> Material for this task:
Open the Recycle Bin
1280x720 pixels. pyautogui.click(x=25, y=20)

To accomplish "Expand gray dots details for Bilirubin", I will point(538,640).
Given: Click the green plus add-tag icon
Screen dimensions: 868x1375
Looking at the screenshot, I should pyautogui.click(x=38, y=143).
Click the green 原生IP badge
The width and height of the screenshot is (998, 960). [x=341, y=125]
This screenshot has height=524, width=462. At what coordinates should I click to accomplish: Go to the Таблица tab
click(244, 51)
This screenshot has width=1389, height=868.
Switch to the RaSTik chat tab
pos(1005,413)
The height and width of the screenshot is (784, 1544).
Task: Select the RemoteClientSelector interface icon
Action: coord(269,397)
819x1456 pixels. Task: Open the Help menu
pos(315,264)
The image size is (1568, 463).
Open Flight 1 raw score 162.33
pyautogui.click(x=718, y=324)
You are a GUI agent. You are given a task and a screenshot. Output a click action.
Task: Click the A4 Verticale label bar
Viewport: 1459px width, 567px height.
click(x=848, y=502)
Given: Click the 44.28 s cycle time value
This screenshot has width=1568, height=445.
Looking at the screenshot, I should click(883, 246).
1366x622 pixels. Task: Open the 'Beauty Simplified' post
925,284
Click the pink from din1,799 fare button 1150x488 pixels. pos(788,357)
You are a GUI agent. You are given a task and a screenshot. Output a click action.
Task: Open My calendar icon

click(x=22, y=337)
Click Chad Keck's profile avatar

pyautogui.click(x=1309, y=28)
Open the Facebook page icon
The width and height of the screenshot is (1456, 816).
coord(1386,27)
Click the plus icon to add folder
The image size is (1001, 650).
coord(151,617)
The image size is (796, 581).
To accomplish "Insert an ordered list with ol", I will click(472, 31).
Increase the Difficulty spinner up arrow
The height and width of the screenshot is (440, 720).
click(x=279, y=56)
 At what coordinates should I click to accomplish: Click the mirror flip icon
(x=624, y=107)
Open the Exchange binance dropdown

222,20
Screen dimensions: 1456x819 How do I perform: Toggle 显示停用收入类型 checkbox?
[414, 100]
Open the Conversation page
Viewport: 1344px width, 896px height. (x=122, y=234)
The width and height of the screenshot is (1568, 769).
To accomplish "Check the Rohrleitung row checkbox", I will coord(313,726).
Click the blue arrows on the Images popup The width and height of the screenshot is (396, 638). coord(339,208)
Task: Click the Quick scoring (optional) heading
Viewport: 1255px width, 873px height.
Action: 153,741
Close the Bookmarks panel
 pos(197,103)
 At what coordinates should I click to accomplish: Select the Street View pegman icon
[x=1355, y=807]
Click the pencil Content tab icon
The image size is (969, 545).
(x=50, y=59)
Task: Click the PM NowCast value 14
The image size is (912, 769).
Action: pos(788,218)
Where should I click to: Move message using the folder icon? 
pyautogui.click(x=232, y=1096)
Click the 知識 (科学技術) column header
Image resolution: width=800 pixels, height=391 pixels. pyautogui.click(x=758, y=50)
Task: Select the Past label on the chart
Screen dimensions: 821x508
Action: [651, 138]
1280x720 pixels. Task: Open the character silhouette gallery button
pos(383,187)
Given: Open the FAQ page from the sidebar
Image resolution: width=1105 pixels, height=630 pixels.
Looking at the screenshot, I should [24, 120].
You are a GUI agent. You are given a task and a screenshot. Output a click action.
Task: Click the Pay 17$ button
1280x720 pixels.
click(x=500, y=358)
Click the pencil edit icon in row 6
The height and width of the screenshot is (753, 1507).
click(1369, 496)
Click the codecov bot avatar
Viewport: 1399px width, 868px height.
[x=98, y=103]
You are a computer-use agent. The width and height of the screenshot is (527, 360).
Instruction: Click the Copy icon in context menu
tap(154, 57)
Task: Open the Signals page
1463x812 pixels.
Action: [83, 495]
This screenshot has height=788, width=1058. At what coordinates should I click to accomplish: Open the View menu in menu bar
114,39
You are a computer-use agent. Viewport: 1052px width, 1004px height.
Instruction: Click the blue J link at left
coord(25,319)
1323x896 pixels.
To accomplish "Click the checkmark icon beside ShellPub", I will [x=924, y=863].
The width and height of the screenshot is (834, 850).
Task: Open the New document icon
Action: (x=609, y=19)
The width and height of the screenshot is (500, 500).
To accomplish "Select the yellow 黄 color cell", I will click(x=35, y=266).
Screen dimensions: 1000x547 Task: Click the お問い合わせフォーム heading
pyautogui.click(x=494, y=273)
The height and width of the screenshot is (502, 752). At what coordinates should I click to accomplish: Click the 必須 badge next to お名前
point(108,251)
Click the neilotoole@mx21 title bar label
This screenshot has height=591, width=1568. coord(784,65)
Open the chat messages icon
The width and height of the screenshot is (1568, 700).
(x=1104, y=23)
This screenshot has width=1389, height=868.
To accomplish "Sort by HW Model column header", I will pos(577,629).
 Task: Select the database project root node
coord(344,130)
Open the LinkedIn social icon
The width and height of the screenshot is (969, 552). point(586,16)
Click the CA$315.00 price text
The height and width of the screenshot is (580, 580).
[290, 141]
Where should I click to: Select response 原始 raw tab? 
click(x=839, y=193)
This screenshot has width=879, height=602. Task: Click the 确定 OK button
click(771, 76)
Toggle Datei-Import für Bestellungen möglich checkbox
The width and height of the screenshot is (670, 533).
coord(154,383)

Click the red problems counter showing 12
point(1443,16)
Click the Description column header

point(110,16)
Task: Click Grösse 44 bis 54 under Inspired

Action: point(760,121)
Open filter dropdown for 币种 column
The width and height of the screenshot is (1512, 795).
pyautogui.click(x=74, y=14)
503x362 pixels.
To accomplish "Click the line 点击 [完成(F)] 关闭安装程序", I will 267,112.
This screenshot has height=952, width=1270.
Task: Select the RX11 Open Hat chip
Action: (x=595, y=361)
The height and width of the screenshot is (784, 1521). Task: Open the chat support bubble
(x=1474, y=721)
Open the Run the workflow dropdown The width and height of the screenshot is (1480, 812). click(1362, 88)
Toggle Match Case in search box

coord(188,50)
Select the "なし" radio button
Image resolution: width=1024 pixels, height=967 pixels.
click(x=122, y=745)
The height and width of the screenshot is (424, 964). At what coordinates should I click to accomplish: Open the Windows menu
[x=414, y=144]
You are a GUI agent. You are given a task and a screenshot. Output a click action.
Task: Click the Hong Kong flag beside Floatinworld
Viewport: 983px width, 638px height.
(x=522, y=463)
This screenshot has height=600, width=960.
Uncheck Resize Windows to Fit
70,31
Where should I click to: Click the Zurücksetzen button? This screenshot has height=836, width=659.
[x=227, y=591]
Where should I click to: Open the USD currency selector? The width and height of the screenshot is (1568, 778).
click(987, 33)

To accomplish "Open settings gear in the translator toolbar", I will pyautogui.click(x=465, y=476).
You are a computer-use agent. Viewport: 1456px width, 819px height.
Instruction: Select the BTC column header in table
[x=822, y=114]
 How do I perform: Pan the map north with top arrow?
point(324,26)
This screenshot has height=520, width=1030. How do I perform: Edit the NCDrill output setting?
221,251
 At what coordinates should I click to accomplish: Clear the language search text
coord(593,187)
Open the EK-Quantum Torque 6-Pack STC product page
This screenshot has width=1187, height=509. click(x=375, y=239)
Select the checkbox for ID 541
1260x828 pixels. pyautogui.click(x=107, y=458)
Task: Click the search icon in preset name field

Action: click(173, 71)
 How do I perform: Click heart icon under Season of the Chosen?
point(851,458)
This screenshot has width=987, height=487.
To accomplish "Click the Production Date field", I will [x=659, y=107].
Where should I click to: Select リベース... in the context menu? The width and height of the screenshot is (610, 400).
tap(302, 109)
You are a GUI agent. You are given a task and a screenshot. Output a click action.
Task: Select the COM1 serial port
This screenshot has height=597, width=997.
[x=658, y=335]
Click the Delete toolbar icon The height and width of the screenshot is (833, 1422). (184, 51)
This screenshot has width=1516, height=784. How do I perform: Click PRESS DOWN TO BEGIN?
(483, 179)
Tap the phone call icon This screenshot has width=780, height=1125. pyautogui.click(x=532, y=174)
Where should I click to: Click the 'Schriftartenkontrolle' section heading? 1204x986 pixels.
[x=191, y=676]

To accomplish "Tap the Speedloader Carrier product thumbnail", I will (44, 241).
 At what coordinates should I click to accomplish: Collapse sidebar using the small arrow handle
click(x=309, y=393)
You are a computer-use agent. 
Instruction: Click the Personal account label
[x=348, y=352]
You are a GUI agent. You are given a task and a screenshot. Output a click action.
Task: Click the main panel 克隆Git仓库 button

> Aim:
Reproduce the lines of the records from the one containing "This screenshot has width=987, height=487." through the end of the records, both included.

> Answer to this exercise:
This screenshot has width=987, height=487.
To accomplish "Click the Production Date field", I will [x=659, y=107].
Where should I click to: Select リベース... in the context menu? The width and height of the screenshot is (610, 400).
tap(302, 109)
You are a GUI agent. You are given a task and a screenshot. Output a click action.
Task: Select the COM1 serial port
This screenshot has height=597, width=997.
[x=658, y=335]
Click the Delete toolbar icon The height and width of the screenshot is (833, 1422). (184, 51)
This screenshot has width=1516, height=784. How do I perform: Click PRESS DOWN TO BEGIN?
(483, 179)
Tap the phone call icon This screenshot has width=780, height=1125. pyautogui.click(x=532, y=174)
Where should I click to: Click the 'Schriftartenkontrolle' section heading? 1204x986 pixels.
[x=191, y=676]

To accomplish "Tap the Speedloader Carrier product thumbnail", I will (44, 241).
 At what coordinates should I click to accomplish: Collapse sidebar using the small arrow handle
click(x=309, y=393)
You are a computer-use agent. 
Instruction: Click the Personal account label
[x=348, y=352]
You are a GUI agent. You are given a task and a screenshot. Output a click action.
Task: Click the main panel 克隆Git仓库 button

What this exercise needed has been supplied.